Once we have identified that the terms are like radicals, we can combine them by adding or subtracting their coefficients while keeping the radical part unchanged. Think of the radical part as a common factor.

The coefficients are the numbers multiplying the radical expressions, which are 6 and 3.

Add the coefficients:

$$6 + 3 = 9$$

**step3 Write the Simplified Expression**

After combining the coefficients, we write the result with the common radical part.

The combined coefficient is 9, and the common radical part is $$\sqrt[3]{5 y}$$.

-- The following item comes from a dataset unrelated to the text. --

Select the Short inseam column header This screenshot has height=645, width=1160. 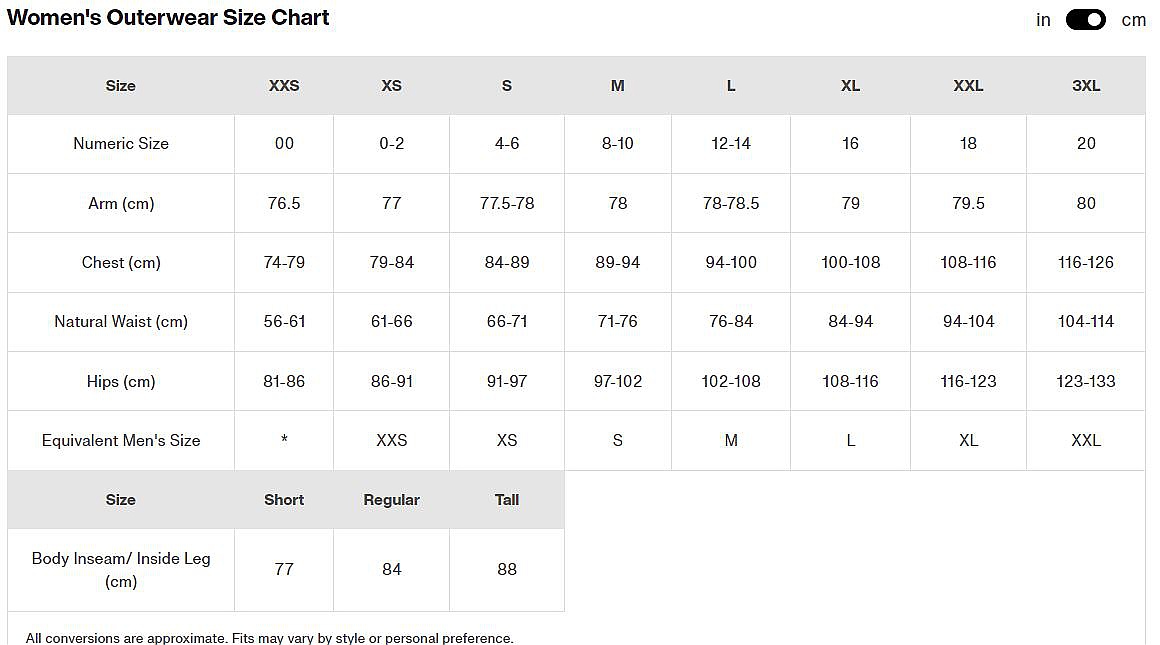tap(284, 500)
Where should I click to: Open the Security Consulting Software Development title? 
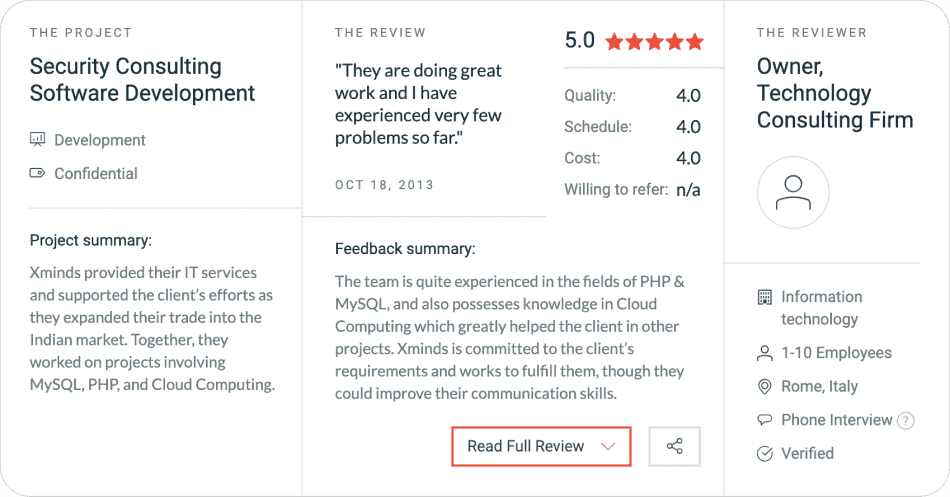[142, 80]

So, the simplified expression is:

$$9 \sqrt[3]{5 y}$$

Alternative answer

Answer: $9 \sqrt[3]{5 y}$ Explain
This is a question about combining like radicals . The solving step is:

1. I looked at the problem: $6 \sqrt[3]{5 y} + 3 \sqrt[3]{5 y}$.
2. I noticed that both parts have the same exact radical, which is $\sqrt[3]{5 y}$. When radicals are the same like this, we call them "like radicals."
3. To combine like radicals, I just add the numbers in front of them (these are called coefficients). So, I added $6 + 3$.
4. $6 + 3$ equals $9$.
5. The radical part, $\sqrt[3]{5 y}$, stays the same.
6. So, the combined answer is $9 \sqrt[3]{5 y}$.

Alternative answer

Answer: $9 \sqrt[3]{5 y}$

Explain
This is a question about combining like radicals . The solving step is:

We have two terms: $6 \sqrt[3]{5 y}$ and $3 \sqrt[3]{5 y}$.
Notice that both terms have the exact same radical part: $\sqrt[3]{5 y}$. This means they are "like radicals," just like having "apples" and "apples."
When we have like radicals, we can add the numbers in front of them (called coefficients), and the radical part stays the same.
So, we add $6 + 3$, which equals $9$.
The radical part $\sqrt[3]{5 y}$ remains unchanged.
Therefore, $6 \sqrt[3]{5 y} + 3 \sqrt[3]{5 y}$ simplifies to $9 \sqrt[3]{5 y}$.

Alternative answer

Answer: $9 \\sqrt[3]{5 y}$ Explain
This is a question about combining like radicals . The solving step is:

Hey friend! This problem looks a lot like when we combine things that are the same.
1. First, let's look at the problem: $6 \\sqrt[3]{5 y}+3 \\sqrt[3]{5 y}$.
2. See how both parts have the exact same bumpy bit: $\\sqrt[3]{5 y}$? That's super important! It means we can combine them, just like if they were apples or cookies.
3. So, we have "6 of those bumpy things" and we're adding "3 more of those bumpy things".
4. It's like saying, "6 apples plus 3 apples". How many apples do we have? We have 9 apples!
5. So, we just add the numbers in front (the coefficients): $6 + 3 = 9$.
6. And the bumpy part stays the same! So the answer is $9 \\sqrt[3]{5 y}$. Easy peasy!